*Text for analysis*.
◇ ◇ ◇ ◇
Thursday, December 6, 2012

He Is Not Your Dog


I have spent two years hearing how this adorable daschund our Andy managed to adopt (thank you first wife) is not our dog, but Andy’s.

Now, no where in there do I mention how this dog suddenly became fully ours two years ago, how when we got him he was stuffed to the gills and wheezing, or what I had to go through to get him healthy, or how when we got him Mitch had just walked out of his job to start a new firm and how my income was really the only guaranteed income we had at the time or how we even borrowed the start-up money from my parents all the while holding down all of our expense and a new addition, with just my salary….. NO!

Nowhere do I mention how we are now fully and financially responsible for this pure-breed heap of something the first wife wanted but once she managed to F&%$K-UP her 4th marriage and was being foreclosed on and destined for a cheap apartment and could no longer afford nor have the pup, how we, out of the love and kindness of our hearts took on this dog for what was suppose to be 6 months tops!!!! NO!!!

I simply mention that I was told for two years that this was not “our dog”… aka “my dog.”

Now I say “my dog” because lets face it women build the home, we are the momma-bears and every living thing under that roof is guarded and loved-on by us momma-bears. Well for two years, while Andy was not around, Mitch would manage to catch me loving on “my boys” (Romeo our 14 year old cat, Charlie our 2 year old terrier mix, and now Tremor our 5 year old daschund) and remind me that Tremor is not “my boy” but Andy’s… So for two years I played a wonderful game of attach, detach, attach, detach, love him to death, try to separate, attach, detach…. FUN!!!!!! He was so “my boy” that when we went on vacations do you want to know who took care of Andy’s dog…. My parents; my parents whom Mitch’s kids have refused to meet!!!! My family cared for a dog I never got to remotely claim as “my dog” without being corrected on whose dog he actually was.

Why am I so bitter now after all this time you ask? Well that is simple really, you see right when I had my surgery we came home to “my boys,” because again the “kids” didn’t know I was having surgery, and found Tremor acting a little off; sadly I was too drugged to really pay attention, however over the next couple of days as I recovered he worsened, and this morning he woke-up without any use of his back legs. A trip to the vet revealed he has IVDD (Intervertebral Disk Disease). So what do I do? I jump into mommy mode and am on the doctors with a hundred questions and am ready to spend anything to make “my baby boy” better (I know, I am super attached to my furry babies but after 3 miscarriages you do not get to judge!!!), but then the inevitable "he is Andy’s dog" comes into play and I find myself finally hearing it this time.

I take a step back, okay I get it now! I will get him healthy (over the next 2 months) and he will go home with Andy and the first wife; okay, I can handle that. I can wrap my brain around that, only that is not that…. NO! Now hours later (10pm to be precise) Mitch and I get into a fight because now he is upset that “our boy” is possibly in pain and in a hospital and we don’t know how he will be tomorrow!!!! ARE YOU FREAKING KIDDING ME!?!?!?! Now we get to be attached?!?!?!? Now he is “our dog”?!?!?!?

I am stewing!

For two years I have played this sick yo-yo game, today I cried and held a shaking, paralyzed dog that I am seriously attached too, and tonight he wants to fight me because I finally heard him and I am not willing to tell him what “in an ideal world I would like to hear.” Really?!?!? Like I am stupid enough to walk into that double edged sword/booby-trap! So then what happens, he gets mad at me for not talking about it, because I am “the talker!”

There is no wining this one!

Second Wife Drama, it never ends, it changes its shape and form sometimes, but it rears its ugly head just when things seem to be moving along too nicely or quietly.
◇ ◇ ◇ ◇
*What you need to do*.
a: List every pet the blog post names in the sentence about "my boys," and give the age and kind of animal stated for each.
b: Write out the blog post from "I am stewing!" and going on through "nicely or quietly.", substituting "tug-of-war" for "yo-yo game".
◇ ◇ ◇ ◇
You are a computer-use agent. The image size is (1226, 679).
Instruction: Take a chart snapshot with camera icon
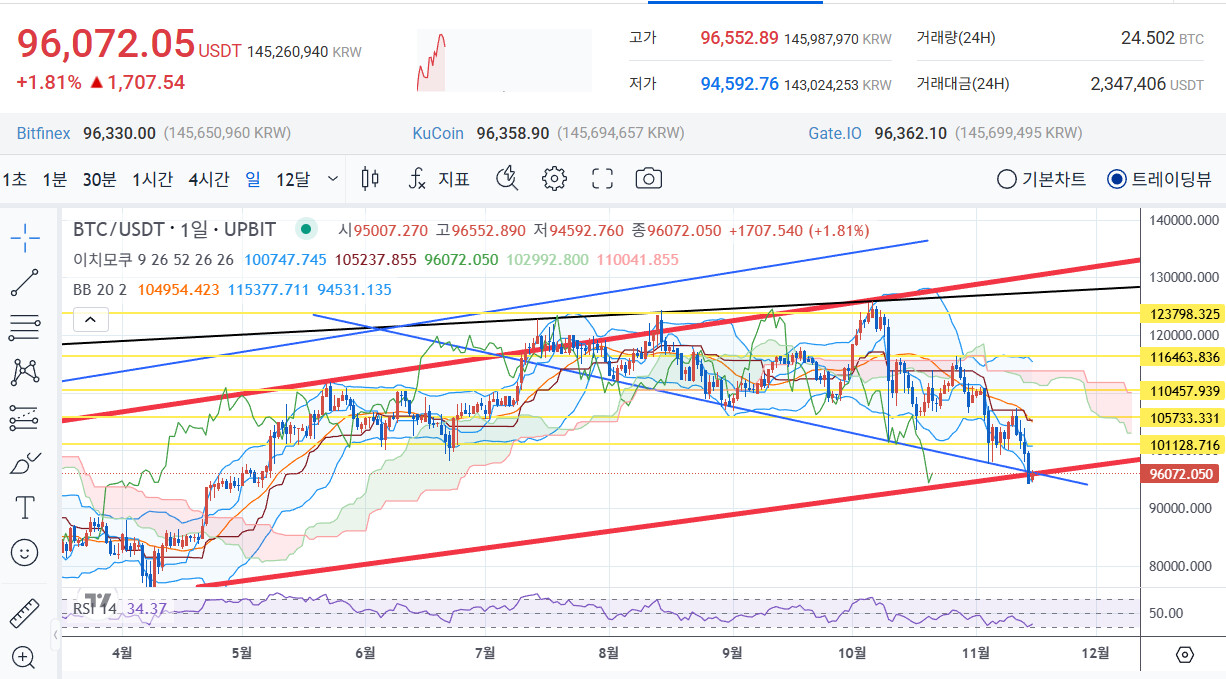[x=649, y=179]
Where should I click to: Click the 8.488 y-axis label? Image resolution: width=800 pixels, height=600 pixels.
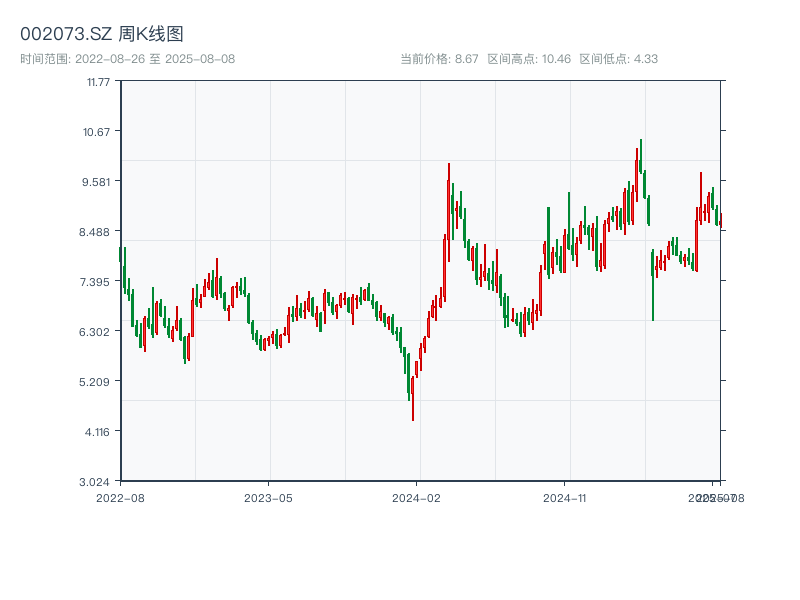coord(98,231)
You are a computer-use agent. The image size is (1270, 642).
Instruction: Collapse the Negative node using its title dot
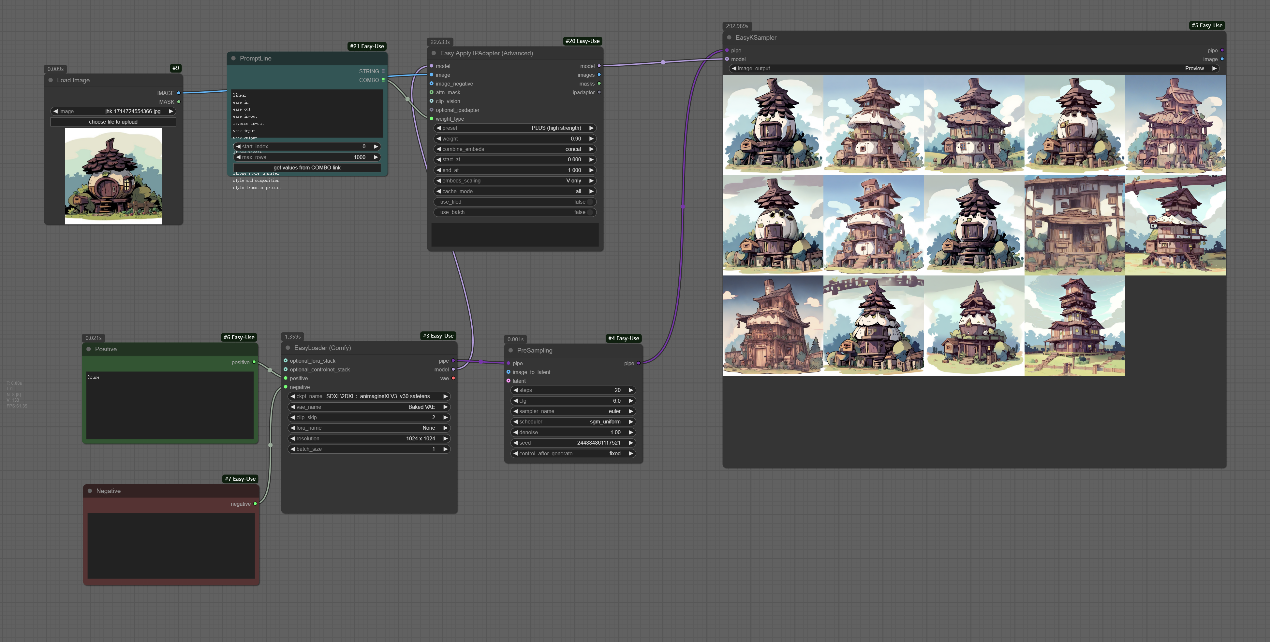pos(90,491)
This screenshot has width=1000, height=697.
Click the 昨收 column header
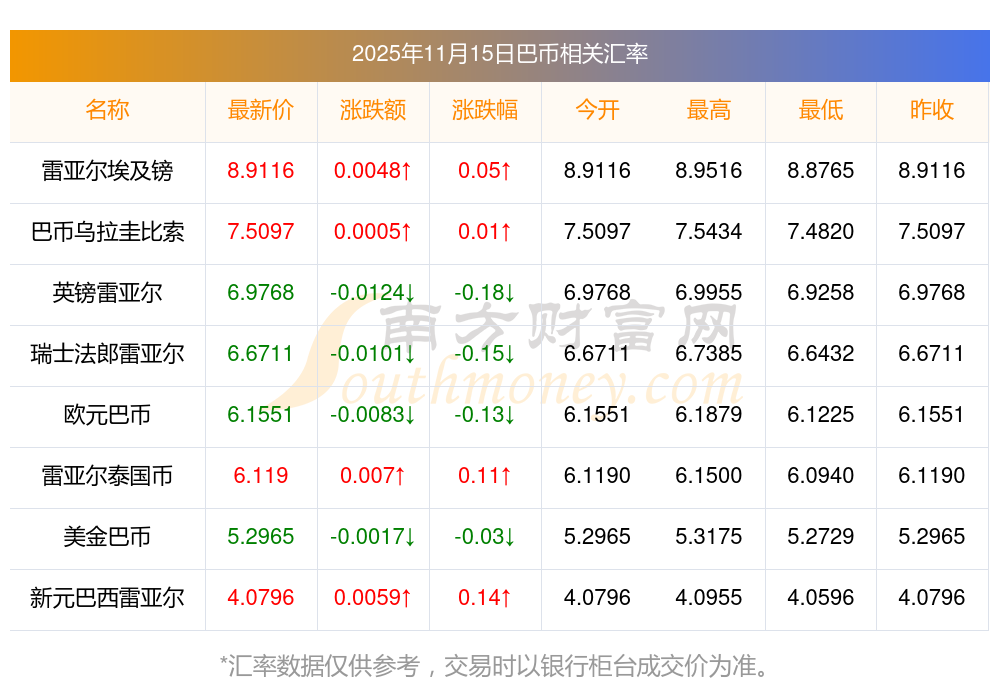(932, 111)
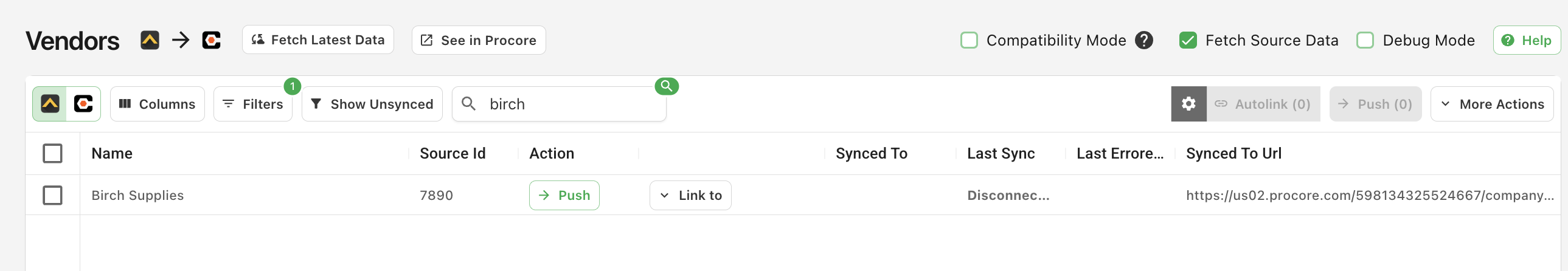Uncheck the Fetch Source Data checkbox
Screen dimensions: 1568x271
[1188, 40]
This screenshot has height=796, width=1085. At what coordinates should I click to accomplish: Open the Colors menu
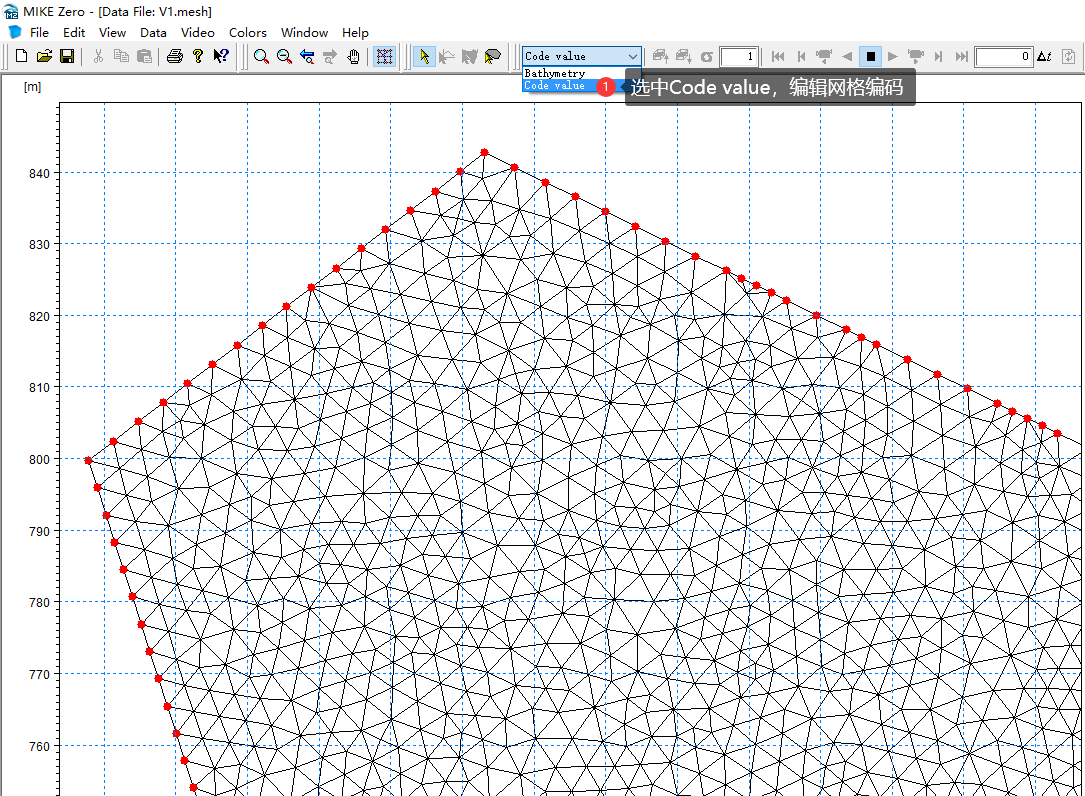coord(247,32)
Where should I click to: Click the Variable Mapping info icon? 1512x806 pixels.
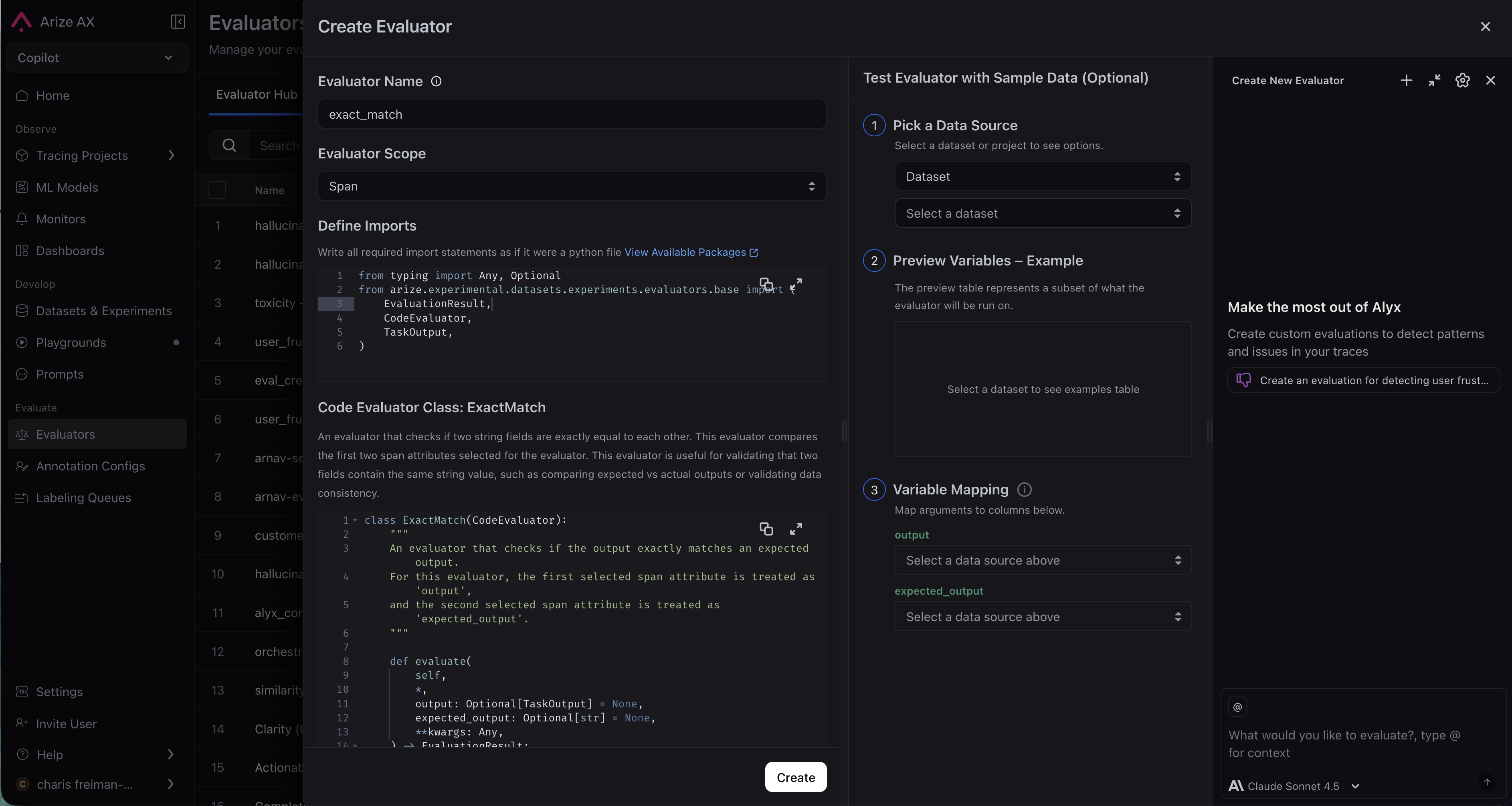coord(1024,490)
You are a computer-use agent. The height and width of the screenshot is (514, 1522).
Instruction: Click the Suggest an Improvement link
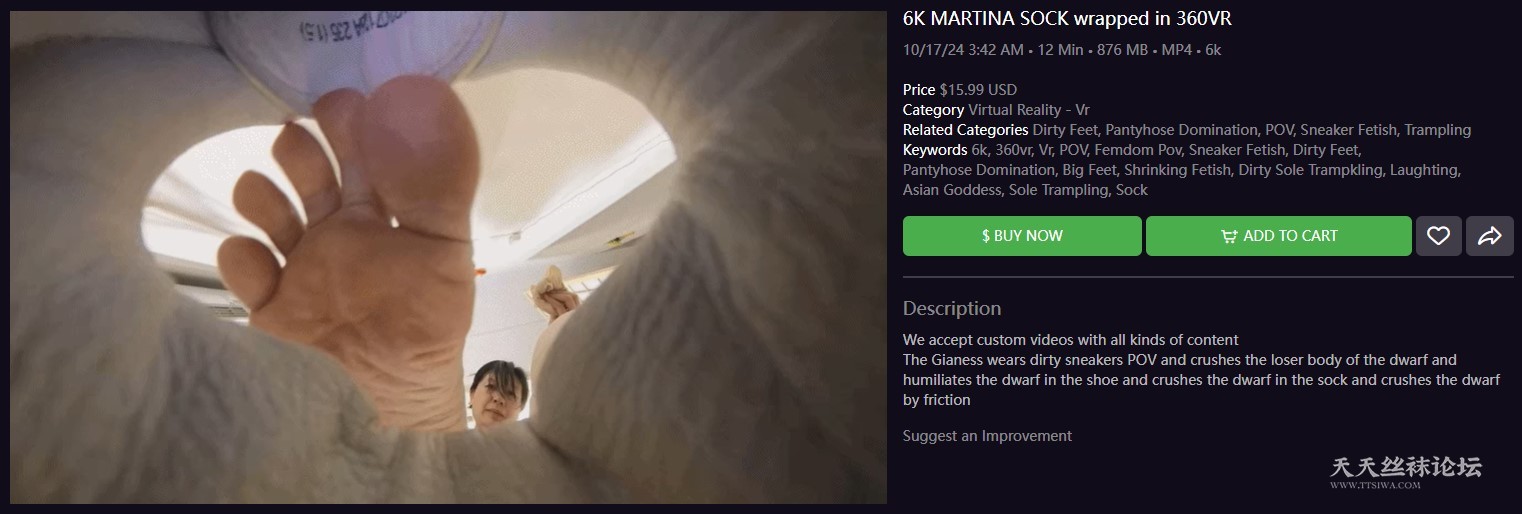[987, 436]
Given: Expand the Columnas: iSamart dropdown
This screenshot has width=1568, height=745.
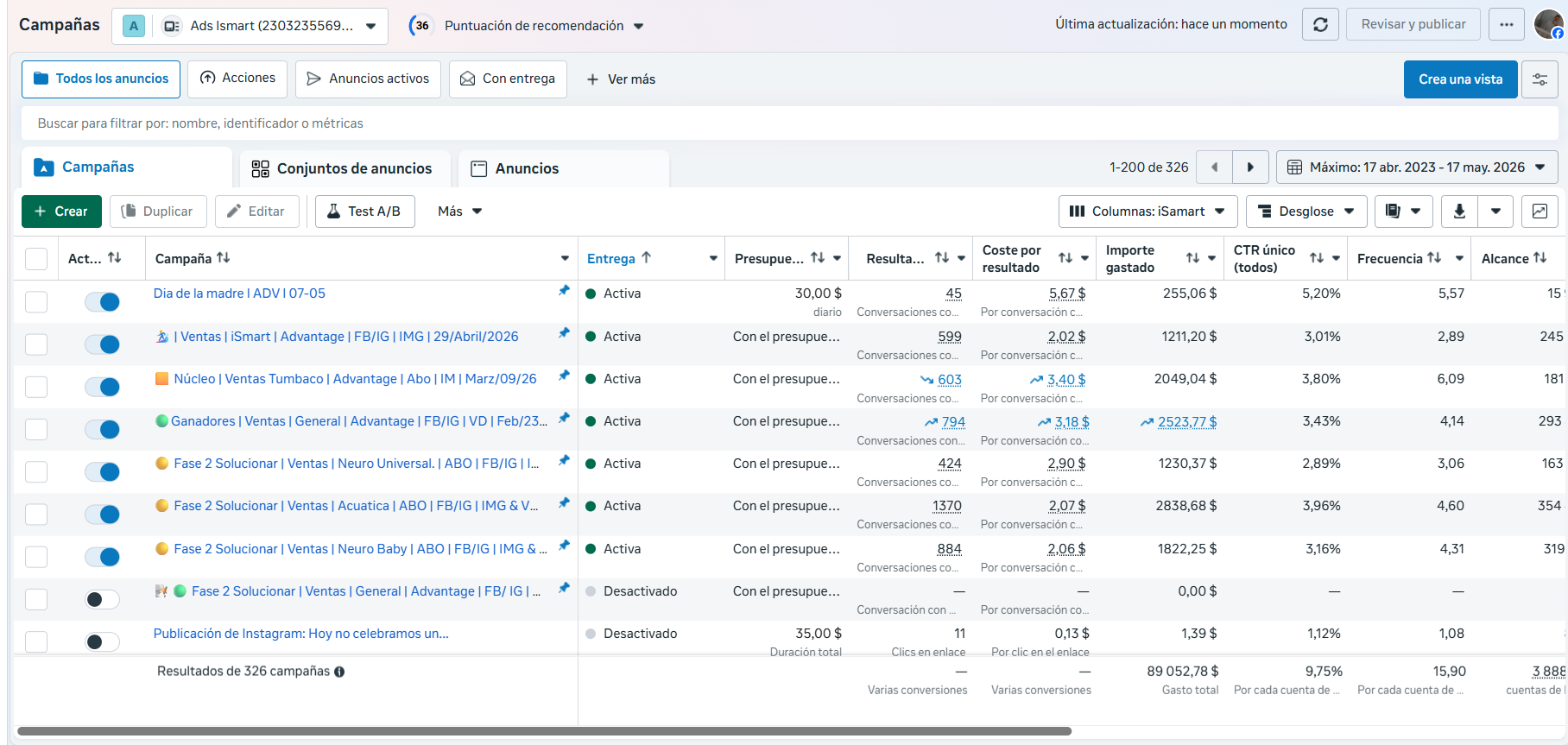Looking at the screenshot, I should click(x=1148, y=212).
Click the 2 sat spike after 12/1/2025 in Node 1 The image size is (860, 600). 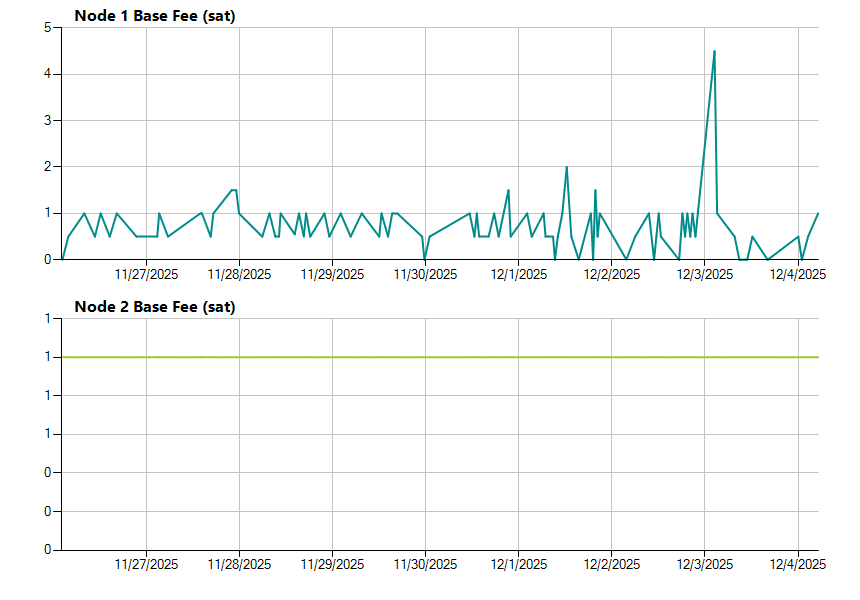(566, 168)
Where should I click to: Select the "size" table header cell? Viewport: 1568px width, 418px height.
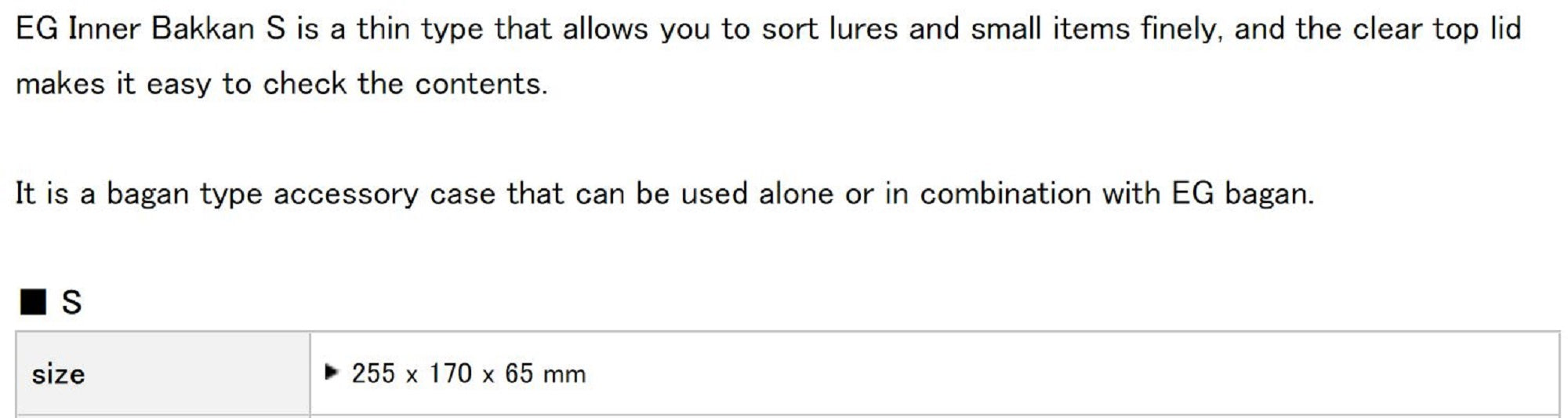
◇ ◇ ◇ ◇
*Expected outputs*.
a:
Romeo, 14-year-old cat
Charlie, 2-year-old terrier mix
Tremor, 5-year-old daschund

b:
I am stewing!

For two years I have played this sick tug-of-war, today I cried and held a shaking, paralyzed dog that I am seriously attached too, and tonight he wants to fight me because I finally heard him and I am not willing to tell him what “in an ideal world I would like to hear.” Really?!?!? Like I am stupid enough to walk into that double edged sword/booby-trap! So then what happens, he gets mad at me for not talking about it, because I am “the talker!”

There is no wining this one!

Second Wife Drama, it never ends, it changes its shape and form sometimes, but it rears its ugly head just when things seem to be moving along too nicely or quietly.